**Your instructions**: Reproduce the lines below word for word, from the first one through the line containing "Looking at the image, I should click on (194, 400).".

-- Opening Marker --

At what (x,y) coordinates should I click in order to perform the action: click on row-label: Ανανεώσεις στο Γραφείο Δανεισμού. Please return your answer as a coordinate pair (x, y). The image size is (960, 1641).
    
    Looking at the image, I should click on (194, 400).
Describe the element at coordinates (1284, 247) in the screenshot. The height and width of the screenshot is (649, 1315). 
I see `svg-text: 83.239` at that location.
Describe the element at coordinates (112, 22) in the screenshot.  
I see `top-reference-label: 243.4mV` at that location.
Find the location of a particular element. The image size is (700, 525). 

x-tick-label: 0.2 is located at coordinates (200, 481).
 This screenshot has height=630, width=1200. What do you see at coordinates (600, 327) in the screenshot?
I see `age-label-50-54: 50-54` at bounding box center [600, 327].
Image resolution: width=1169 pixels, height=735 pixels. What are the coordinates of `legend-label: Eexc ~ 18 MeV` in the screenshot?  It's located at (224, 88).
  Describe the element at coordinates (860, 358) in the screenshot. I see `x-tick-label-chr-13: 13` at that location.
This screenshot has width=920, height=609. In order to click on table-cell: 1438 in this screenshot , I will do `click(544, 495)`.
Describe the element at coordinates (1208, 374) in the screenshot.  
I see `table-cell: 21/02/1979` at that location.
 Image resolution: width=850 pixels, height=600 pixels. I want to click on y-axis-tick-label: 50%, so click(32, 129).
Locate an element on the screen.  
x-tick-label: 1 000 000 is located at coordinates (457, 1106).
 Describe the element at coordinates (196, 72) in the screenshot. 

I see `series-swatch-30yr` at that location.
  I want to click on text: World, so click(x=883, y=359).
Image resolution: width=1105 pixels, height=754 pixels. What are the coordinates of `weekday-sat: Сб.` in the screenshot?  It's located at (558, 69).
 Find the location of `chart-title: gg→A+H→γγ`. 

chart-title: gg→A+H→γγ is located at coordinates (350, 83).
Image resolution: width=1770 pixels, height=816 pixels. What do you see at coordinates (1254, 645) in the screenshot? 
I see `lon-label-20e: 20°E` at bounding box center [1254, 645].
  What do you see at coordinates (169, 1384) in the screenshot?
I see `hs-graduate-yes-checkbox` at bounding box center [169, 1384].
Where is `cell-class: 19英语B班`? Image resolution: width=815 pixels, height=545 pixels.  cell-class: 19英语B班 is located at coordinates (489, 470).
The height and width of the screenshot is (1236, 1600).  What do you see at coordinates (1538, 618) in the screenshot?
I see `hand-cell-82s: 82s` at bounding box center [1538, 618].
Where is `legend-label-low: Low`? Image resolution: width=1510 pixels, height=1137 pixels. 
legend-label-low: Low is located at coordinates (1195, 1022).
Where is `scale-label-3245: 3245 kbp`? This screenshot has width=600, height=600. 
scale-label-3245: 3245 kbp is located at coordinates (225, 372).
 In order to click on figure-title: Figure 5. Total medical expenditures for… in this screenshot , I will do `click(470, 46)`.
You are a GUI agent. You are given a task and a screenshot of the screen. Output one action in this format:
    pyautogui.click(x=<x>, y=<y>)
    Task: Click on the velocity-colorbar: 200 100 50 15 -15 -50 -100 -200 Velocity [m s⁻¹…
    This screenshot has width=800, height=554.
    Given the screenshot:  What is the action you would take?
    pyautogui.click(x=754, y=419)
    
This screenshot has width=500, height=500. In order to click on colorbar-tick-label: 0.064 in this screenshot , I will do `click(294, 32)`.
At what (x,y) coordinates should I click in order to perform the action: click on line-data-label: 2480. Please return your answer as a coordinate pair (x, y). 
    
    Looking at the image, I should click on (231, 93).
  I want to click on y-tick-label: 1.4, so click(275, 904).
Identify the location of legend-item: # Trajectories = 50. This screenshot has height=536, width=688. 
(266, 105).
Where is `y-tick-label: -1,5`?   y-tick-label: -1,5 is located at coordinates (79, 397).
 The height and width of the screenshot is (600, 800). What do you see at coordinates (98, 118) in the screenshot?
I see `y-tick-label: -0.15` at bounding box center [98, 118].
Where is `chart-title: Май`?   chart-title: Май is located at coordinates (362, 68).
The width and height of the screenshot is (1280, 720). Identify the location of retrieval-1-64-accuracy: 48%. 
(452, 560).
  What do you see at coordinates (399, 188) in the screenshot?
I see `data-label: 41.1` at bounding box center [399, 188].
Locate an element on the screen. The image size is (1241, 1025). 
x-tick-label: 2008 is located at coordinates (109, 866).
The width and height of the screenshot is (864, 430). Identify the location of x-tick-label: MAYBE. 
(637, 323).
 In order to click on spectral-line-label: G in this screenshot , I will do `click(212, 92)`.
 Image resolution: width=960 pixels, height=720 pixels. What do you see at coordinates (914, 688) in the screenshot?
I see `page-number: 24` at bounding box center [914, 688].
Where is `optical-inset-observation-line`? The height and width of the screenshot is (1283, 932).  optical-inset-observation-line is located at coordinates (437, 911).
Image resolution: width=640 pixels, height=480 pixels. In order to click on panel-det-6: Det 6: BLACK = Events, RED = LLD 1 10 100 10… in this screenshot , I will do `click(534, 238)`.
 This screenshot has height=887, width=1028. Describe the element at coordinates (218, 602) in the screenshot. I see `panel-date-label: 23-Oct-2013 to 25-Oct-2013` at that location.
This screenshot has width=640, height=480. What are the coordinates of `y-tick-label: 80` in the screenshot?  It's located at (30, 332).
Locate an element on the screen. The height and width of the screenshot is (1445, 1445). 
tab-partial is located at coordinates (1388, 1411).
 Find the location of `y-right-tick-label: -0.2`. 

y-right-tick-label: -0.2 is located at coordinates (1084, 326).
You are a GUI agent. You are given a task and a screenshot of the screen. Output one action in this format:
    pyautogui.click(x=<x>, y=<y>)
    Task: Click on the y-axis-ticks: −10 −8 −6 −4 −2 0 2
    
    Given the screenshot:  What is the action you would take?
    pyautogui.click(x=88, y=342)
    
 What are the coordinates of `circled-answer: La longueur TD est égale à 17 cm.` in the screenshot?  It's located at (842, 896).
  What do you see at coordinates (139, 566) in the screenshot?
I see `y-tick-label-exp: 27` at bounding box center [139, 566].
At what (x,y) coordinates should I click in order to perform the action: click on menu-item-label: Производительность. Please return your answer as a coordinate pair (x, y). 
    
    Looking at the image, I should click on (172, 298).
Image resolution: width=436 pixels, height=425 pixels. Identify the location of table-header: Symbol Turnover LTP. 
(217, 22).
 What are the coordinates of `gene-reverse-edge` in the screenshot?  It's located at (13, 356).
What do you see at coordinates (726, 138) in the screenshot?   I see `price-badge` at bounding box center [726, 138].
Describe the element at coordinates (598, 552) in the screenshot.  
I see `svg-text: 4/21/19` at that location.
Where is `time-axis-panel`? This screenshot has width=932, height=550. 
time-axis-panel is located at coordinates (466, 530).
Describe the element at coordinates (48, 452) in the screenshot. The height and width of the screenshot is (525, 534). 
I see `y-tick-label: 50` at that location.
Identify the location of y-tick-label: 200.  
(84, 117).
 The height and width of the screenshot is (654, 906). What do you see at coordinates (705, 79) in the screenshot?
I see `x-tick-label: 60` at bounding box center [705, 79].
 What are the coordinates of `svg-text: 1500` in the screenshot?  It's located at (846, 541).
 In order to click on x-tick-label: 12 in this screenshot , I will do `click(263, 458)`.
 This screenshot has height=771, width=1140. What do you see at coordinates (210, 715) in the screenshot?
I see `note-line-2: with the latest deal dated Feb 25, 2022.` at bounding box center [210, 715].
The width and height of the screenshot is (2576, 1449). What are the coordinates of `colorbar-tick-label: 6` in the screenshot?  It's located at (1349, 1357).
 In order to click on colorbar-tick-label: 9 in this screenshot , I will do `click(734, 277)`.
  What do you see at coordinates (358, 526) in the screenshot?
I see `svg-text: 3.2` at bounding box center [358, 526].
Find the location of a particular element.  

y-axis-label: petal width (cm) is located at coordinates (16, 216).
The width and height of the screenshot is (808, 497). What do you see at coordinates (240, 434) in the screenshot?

-- Closing Marker --

**Written solution**:
At what (x,y) coordinates should I click in order to perform the action: click on row-label: Ανανεώσεις στο Γραφείο Δανεισμού. Please return your answer as a coordinate pair (x, y). The image size is (960, 1641).
    
    Looking at the image, I should click on (194, 400).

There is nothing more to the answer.